_Prompt 1:_ In the COVID-19 study excerpt below, rewrite the paragraph beginning "While awareness and concern over COVID-19 grew" more briefly, keeping its main facts.
_Prompt 2:_ Write the next part of the excerpt about the study of early COVID-19 spread in the United States, starting after its final sentence.

[Excerpt provided — start]

In a new study, researchers estimate that more than 100,000 people were already infected with COVID-19 by early March—when only 1,514 cases and 39 deaths had been officially reported and before a national emergency was declared.

The study provides insight into how limited testing and gaps in surveillance during the initial phase of the epidemic resulted in so many cases going undetected.

The research was conducted by a team from the University of Notre Dame.

According to the Centers for Disease Control and Prevention, the first confirmed case of COVID-19 in the United States was reported in January.

Early guidance on identifying possible infection included respiratory symptoms, and travel to Wuhan, China—where an outbreak occurred in December 2019.

While awareness and concern over COVID-19 grew from January to March, it wasn’t until Feb. 29 that Washington became the first state to declare a state of emergency—closing schools and restaurants and imposing restrictions on large gatherings.

By mid-March, several states followed, but a lack of a coordinated national response created a number of variables as each state decided for itself how to react to a rising number of cases.

By focusing their analysis on the January to March timeframe, when little to no action had been taken on a wide scale, the team was able to incorporate a constant into their models.

While other studies provide a sense of how school closures and lockdowns slowed the spread of the virus, looking at transmission for the first three months of the year gave the epidemiologists a clearer picture of how the virus emerged and spread throughout the country so quickly.

[Excerpt provided — finish]
[Given entries — start]

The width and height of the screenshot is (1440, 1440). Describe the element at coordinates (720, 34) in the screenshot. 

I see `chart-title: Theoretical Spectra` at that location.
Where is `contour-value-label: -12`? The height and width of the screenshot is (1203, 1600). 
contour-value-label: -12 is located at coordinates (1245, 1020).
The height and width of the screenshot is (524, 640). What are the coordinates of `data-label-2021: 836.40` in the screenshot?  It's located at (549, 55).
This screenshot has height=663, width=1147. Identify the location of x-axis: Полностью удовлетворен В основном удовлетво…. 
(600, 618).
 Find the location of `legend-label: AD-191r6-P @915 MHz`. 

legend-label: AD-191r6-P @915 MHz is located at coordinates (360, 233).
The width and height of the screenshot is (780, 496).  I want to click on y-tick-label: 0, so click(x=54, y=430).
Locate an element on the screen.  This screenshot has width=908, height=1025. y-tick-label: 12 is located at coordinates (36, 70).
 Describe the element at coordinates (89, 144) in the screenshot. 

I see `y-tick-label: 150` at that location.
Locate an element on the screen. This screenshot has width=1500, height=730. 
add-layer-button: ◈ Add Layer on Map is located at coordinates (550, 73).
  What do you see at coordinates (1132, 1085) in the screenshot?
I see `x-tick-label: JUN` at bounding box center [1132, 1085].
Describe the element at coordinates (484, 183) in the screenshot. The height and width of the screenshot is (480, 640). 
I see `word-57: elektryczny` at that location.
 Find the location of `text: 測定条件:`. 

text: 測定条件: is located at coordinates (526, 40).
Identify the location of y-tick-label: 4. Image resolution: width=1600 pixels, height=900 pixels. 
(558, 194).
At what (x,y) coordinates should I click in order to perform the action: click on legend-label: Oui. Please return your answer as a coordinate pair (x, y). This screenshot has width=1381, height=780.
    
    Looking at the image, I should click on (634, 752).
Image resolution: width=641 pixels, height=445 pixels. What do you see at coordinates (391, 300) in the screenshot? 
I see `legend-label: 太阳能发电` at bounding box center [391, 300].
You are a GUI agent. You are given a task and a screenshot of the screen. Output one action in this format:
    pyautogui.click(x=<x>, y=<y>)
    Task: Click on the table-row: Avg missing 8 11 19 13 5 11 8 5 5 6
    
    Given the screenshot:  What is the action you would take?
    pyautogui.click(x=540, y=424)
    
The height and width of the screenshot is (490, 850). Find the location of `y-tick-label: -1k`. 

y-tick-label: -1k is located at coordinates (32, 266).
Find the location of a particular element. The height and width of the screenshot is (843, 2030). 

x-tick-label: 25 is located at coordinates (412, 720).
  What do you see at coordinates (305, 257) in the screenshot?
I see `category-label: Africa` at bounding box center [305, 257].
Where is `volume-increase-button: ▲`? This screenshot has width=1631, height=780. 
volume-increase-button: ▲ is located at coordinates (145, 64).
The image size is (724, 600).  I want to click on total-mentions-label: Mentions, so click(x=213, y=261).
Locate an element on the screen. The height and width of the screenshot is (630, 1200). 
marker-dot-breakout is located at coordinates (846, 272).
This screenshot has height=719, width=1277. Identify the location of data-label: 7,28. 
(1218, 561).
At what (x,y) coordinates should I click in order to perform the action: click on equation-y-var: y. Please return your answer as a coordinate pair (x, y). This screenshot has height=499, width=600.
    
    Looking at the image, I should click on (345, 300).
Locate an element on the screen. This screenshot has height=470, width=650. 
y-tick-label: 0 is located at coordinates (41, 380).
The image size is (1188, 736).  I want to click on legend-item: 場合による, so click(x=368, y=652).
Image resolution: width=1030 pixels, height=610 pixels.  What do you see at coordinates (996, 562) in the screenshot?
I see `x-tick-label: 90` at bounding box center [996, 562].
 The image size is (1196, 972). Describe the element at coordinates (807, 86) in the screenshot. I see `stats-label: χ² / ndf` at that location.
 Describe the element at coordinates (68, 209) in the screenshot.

[Given entries — finish]

_Result 1:_ As concern about COVID-19 rose from January to March, Washington became the first state to declare a state of emergency on Feb. 29, closing schools and restaurants and restricting large gatherings.

_Result 2:_
The team looked at the United States now and compare it to other countries like South Korea or Germany, New Zealand or Vietnam, any number of countries that have done a much, much better job controlling transmission.

The key differences really come down to the time period they examined in this study. Those countries had adequate surveillance up and running at that time, whereas throughout most of February the United States missed the vast majority of infections that were already out there.

The study used a simulation model beginning on Jan. 1, using data reported by Johns Hopkins University on confirmed cases and deaths, accounting for asymptomatic infections, case-fatality rates, and local transmission.

The team first generated an estimate of total infections in the U.S. through March 12. They then factored in how the detection of symptomatic infections changed over time and estimated the number of unobserved infections during this time.

A significant aspect of the analysis is the model’s incorporation of many uncertainties that played out in the early days of the epidemic in the U.S.

The number of unobserved and unreported infections also speaks to how critical containment strategies are when battling infectious diseases.

The potential for misdiagnosis and the limitations of surveillance are huge issues across infectious diseases, especially emerging infectious diseases.

As illustrated in the COVID-19 study, while public health officials must work quickly to understand how a new virus functions, without appropriate testing or coordinated response strategies the risk grows for infections to go unreported.

One author of the study is Alex Perkins, an associate professor in the Department of Biological Sciences

The study is published in PNAS.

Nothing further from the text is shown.